3 Marketing Tactics Worth Keeping
I was recently talking to a friend who finds what I do complicated. It’s true that content marketing has lots of moving parts, and that trends come and go faster than most people can learn about them, but I shared with him three tactics that will always be worthwhile.
Create valuable content
This is the mantra chanted by thousands of content marketers everywhere. Content is the lifeblood of your marketing; creating great stuff can mean more links, more visits, more leads, and more customers.
Unfortunately many business misinterpret this as merely “create content,” and spend a lot of time writing self-promotional drivel that isn’t worth the ink on which it’s printed.
The content you create needs to focus on the customer and his or her needs, and should lead them down the sales funnel at a pace appropriate to your buying cycle. Answer their questions, educate them, anticipate their challenges and give them what they need just when they need it.
Content is critical to success — without it your marketing will fail.
Make it easy to share
Chances are good that almost everyone you know has some kind of social media profile; and most of us use those profiles, in part, to share what’s happening with friends and family.
This sharing takes many forms, but often involves asking for advice — everything from “What do you think of this shirt?” to “Which local dentist do you recommend?”

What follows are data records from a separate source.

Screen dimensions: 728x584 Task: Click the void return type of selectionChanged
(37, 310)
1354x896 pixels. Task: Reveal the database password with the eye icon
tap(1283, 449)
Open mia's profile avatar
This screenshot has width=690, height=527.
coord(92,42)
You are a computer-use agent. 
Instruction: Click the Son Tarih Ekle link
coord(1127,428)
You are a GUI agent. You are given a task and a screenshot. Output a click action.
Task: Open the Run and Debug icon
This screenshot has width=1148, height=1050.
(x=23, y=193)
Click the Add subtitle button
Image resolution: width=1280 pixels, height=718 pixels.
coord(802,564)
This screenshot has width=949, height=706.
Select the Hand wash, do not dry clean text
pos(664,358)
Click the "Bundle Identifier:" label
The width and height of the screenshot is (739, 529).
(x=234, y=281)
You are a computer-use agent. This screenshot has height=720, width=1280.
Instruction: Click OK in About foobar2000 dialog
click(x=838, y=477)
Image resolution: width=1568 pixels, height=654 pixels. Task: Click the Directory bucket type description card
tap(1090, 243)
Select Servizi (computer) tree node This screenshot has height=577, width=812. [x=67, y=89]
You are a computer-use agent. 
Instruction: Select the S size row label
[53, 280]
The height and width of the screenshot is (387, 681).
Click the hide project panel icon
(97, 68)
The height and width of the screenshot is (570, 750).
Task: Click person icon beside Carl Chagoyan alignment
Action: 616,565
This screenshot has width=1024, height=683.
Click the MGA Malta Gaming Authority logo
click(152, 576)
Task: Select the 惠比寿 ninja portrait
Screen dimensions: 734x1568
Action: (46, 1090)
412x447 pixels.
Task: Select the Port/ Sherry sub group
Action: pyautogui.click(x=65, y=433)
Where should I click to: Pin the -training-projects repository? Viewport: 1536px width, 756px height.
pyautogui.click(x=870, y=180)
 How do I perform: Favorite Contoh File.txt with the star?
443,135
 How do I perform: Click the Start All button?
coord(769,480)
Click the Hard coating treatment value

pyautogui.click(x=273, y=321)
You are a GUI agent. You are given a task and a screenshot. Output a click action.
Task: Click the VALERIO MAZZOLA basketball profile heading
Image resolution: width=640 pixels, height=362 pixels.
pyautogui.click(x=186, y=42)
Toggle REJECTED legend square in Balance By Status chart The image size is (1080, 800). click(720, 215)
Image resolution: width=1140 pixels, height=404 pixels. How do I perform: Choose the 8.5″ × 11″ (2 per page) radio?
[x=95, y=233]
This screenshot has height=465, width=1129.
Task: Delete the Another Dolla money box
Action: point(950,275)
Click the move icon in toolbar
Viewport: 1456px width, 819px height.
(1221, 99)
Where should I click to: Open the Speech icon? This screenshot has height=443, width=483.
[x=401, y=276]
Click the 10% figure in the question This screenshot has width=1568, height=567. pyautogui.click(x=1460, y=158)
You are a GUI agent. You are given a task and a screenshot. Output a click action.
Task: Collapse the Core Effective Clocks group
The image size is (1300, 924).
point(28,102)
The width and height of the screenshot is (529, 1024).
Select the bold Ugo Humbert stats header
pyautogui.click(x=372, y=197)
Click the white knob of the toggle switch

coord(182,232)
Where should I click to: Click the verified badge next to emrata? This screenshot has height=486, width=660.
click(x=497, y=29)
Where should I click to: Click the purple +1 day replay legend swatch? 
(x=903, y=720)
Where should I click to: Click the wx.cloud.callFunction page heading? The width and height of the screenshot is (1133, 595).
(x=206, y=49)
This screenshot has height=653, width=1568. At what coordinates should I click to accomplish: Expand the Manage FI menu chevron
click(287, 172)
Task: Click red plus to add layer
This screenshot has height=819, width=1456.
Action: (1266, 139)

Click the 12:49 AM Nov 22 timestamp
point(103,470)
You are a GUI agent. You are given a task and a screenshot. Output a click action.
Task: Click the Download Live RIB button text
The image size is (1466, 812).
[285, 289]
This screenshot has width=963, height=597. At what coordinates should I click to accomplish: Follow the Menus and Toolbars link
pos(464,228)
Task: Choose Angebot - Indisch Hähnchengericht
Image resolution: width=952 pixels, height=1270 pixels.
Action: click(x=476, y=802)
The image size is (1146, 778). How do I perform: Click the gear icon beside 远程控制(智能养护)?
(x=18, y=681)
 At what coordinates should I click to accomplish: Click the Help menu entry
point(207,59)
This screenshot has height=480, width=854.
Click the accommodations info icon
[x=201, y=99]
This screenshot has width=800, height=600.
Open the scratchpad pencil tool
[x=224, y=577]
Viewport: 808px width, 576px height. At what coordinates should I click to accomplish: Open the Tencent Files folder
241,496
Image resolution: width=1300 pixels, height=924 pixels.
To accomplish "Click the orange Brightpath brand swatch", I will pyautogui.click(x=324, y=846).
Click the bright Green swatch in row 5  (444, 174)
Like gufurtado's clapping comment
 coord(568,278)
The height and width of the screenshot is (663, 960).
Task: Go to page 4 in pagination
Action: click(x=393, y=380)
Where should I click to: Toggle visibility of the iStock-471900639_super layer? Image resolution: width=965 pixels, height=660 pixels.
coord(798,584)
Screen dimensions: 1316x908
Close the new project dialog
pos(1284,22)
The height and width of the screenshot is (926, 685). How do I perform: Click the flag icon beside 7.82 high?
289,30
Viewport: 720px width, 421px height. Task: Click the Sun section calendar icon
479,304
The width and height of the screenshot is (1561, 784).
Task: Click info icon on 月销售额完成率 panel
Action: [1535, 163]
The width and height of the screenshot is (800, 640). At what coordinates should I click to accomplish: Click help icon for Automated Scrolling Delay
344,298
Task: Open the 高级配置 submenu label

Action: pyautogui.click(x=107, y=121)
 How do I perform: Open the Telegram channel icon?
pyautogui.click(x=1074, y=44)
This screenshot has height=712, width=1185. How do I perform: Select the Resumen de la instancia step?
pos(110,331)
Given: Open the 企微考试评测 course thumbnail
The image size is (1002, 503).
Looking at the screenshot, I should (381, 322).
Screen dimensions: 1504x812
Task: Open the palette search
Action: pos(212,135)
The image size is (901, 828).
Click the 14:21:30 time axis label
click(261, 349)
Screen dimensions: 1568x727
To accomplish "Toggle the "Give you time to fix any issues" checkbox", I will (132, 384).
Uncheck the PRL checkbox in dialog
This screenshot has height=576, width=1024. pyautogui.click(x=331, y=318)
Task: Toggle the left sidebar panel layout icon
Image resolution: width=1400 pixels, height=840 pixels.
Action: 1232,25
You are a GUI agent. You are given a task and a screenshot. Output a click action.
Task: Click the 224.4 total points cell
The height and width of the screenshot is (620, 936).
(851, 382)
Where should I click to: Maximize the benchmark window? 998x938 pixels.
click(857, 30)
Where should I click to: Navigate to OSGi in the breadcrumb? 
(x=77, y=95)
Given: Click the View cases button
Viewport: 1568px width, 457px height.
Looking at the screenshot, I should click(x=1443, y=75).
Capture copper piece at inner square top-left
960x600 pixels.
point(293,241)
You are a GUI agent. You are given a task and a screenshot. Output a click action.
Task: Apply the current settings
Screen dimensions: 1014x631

92% of people consider recommendations from family and friends as trustworthy. Imagine the potential value of a blog post you’ve written being shared to someone’s Facebook connections along with a glowing recommendation of your company.
Add social sharing buttons to your website, and encourage people to share and send your valuable content. Your next customer may be checking their Facebook page right now...
Have excellent customer service
In How to Win Customers and Keep Them for Life, author Michael LeBoeuf shares the astonishing statistic that 68% of customers stop doing business with a company when they are met with an attitude of indifference from an owner, manager, or employee.
Add to that the fact that people are more likely to share bad experiences than good ones with their connections and you’ve got plenty of reasons to make sure your customer service is tip-top.
People want to know they are being heard. They buy your product or service because you’ve told them it will solve their problem; if it doesn’t, they have a right to be upset, and you have a responsibility to try your best to make it right. Ignoring complaints brings nothing but trouble.
On the other hand, the probability of selling to an existing customer is 60-70%, versus a mere 5-20% with new customers.
Do your best to provide customer service that makes you worthy of your customers’ loyalty. Remember it’s about more than building wallet share.
It’s a common saying in the business world that people don’t buy what do you do, they buy why you do it. Continually provide value to your prospects and customers through content and customer service — show them that you are passionate about your business and passionate about helping them succeed in theirs.
Marketing fads come and go; but being helpful and human will always be a trend worth following.